Sometimes watching YouTube feels like eating the last of the potato chips: You’re tired of feeding yourself junk, but you just have to keep going until you can’t go any longer. YouTube’s never-ending supply of unsatisfying clips can leave you in such a funk that when you do find a quality channel it can come as a bit of a surprise. It was on one of these “junk food” YouTube binges that I fell upon Vi Hart, a YouTuber who provides an incredibly fresh and unique spin to otherwise repetitive vlogging.
Vi Hart’s channel is part education, part magic and all whimsy. Vi Hart guides viewers through crazy mathematical concepts with a weirdly exciting delivery that flows like a stream-of-consciousness poem. Through this hypnotic rhythm she explains the world around you, finding patterns you never knew existed or cared about.

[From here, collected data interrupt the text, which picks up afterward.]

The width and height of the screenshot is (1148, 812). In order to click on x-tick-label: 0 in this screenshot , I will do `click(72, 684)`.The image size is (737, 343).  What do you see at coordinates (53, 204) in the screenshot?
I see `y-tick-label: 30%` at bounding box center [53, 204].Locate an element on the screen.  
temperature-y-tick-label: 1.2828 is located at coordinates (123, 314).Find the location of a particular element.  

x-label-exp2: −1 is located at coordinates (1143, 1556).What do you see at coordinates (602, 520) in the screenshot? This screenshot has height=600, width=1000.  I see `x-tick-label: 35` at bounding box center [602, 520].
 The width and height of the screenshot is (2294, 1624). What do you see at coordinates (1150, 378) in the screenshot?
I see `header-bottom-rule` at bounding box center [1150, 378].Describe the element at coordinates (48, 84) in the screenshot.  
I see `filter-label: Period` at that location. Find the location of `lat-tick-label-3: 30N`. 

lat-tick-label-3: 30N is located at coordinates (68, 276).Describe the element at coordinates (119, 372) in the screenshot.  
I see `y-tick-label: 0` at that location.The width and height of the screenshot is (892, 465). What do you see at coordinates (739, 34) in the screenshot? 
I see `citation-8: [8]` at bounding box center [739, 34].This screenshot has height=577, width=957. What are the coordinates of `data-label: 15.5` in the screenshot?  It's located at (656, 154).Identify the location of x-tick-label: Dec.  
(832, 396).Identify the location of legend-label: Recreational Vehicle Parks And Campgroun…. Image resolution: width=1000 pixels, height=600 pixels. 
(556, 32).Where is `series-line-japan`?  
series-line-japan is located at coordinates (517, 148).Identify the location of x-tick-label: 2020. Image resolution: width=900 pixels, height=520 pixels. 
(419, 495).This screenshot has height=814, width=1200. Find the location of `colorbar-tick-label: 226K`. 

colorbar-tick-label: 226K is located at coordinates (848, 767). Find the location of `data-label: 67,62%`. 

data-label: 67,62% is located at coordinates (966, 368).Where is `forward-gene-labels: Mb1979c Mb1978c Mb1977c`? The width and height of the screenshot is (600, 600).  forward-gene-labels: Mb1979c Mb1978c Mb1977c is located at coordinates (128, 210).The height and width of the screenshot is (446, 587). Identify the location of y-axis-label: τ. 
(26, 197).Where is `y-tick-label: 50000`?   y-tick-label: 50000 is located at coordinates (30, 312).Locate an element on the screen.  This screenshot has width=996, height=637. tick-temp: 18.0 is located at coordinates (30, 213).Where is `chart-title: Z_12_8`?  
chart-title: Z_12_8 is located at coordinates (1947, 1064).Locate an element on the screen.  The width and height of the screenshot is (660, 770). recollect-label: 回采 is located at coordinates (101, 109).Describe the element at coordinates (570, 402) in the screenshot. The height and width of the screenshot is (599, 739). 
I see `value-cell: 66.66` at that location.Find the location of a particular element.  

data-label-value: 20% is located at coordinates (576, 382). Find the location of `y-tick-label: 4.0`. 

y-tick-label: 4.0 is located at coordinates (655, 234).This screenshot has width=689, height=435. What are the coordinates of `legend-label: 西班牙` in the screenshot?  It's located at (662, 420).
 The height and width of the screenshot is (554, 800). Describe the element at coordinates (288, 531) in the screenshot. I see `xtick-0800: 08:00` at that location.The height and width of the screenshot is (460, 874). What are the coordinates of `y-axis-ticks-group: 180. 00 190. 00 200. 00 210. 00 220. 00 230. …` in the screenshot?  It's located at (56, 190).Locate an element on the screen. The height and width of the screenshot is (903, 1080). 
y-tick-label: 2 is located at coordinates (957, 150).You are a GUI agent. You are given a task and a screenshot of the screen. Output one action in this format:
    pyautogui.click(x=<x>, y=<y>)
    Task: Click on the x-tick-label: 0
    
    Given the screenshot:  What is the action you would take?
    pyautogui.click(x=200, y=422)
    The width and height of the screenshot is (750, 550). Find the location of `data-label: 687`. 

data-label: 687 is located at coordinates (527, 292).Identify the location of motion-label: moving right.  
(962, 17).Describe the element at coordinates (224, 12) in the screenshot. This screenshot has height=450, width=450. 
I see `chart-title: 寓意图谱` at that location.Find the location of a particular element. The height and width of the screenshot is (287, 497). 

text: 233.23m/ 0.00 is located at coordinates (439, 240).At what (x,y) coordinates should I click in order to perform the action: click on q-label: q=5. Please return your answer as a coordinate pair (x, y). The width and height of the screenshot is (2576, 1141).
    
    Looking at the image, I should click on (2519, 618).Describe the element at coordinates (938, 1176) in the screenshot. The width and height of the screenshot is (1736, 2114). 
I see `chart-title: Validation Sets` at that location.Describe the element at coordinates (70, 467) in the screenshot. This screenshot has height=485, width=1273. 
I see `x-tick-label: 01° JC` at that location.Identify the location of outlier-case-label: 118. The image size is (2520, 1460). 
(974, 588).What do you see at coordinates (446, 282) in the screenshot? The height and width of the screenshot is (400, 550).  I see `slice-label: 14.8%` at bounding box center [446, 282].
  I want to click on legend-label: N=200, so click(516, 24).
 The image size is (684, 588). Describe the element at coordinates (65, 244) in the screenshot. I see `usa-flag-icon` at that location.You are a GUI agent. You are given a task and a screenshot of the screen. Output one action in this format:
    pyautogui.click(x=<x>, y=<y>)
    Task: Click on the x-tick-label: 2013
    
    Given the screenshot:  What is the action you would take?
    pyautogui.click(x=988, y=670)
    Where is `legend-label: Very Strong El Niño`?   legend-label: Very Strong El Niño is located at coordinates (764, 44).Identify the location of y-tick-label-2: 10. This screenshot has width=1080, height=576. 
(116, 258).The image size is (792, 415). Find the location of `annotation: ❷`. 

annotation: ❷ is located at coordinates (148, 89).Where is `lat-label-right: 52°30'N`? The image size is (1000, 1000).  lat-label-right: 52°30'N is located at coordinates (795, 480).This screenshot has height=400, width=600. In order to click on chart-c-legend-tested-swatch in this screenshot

In one video, “Doodling in Math Class: Connecting Dots,” Hart teaches you how to doodle through a rambling rant against the education system. Her argument: Math teachers teach “what to think” rather than “how to think.” By teaching you how to doodle, she provides a fun and inviting way for people who otherwise would just watch another video of a cat playing with another cat to think about math and the world around us.
At this point it’s probably a good moment to say that I hate math. Math has always given me a tremendous amount of anxiety. Right about the time they started replacing numbers with letters, I checked out. This is something more than math. Hart’s videos are a poetic examination of the hidden world of patterns. She shows a beautiful side of an otherwise rigid and foreboding world.
Another great part of Hart’s channel is that it provides quirky and unique DIY activities. She has a series of videos about a weird geometric shape she calls the “hexaflexagon.” By contorting a piece of paper, Hart creates a truly unbelievable three dimensional shape (you’ll have to watch the video for an explanation). The shape folds almost like a fortune-teller but amazingly has three sides, despite looking like a flat disc. Maybe to a math major, the principle I’m describing is not exciting, but to me, a lowly humanities student, I was truly stunned. In her next video, she shows you how to fold a “hexahexaflexagon” that has six sides. But Hart takes it an extra step. In a third installment she shows you how to make a “Flex Mex” burrito. Yes. This is a burrito that appears flat, but actually has three sides. And it (kind of) works!
Vi Hart’s videos do more than just provide a fun respite from otherwise stressful college life (read: procrastination). They open you up to a world you otherwise wouldn’t seek out. In one video she takes you through time and space, literally folding space-time by messing with the properties of a music box. In another she performs “Math Improv” with Fruit by the Foot and explores the hidden wonders of a “strip of fruit flavored gunk.” She spends time in another working on the question of what infinity elephants would look like and in the process gives you a new and impressive doodle game to play.
Do not spend your entire life watching videos of people making impossible basketball shots, clips of dogs saying “I love you,” or six-second clips of people moving impossibly fast. Take a moment and enjoy some YouTube brain candy in the form of Vi Hart.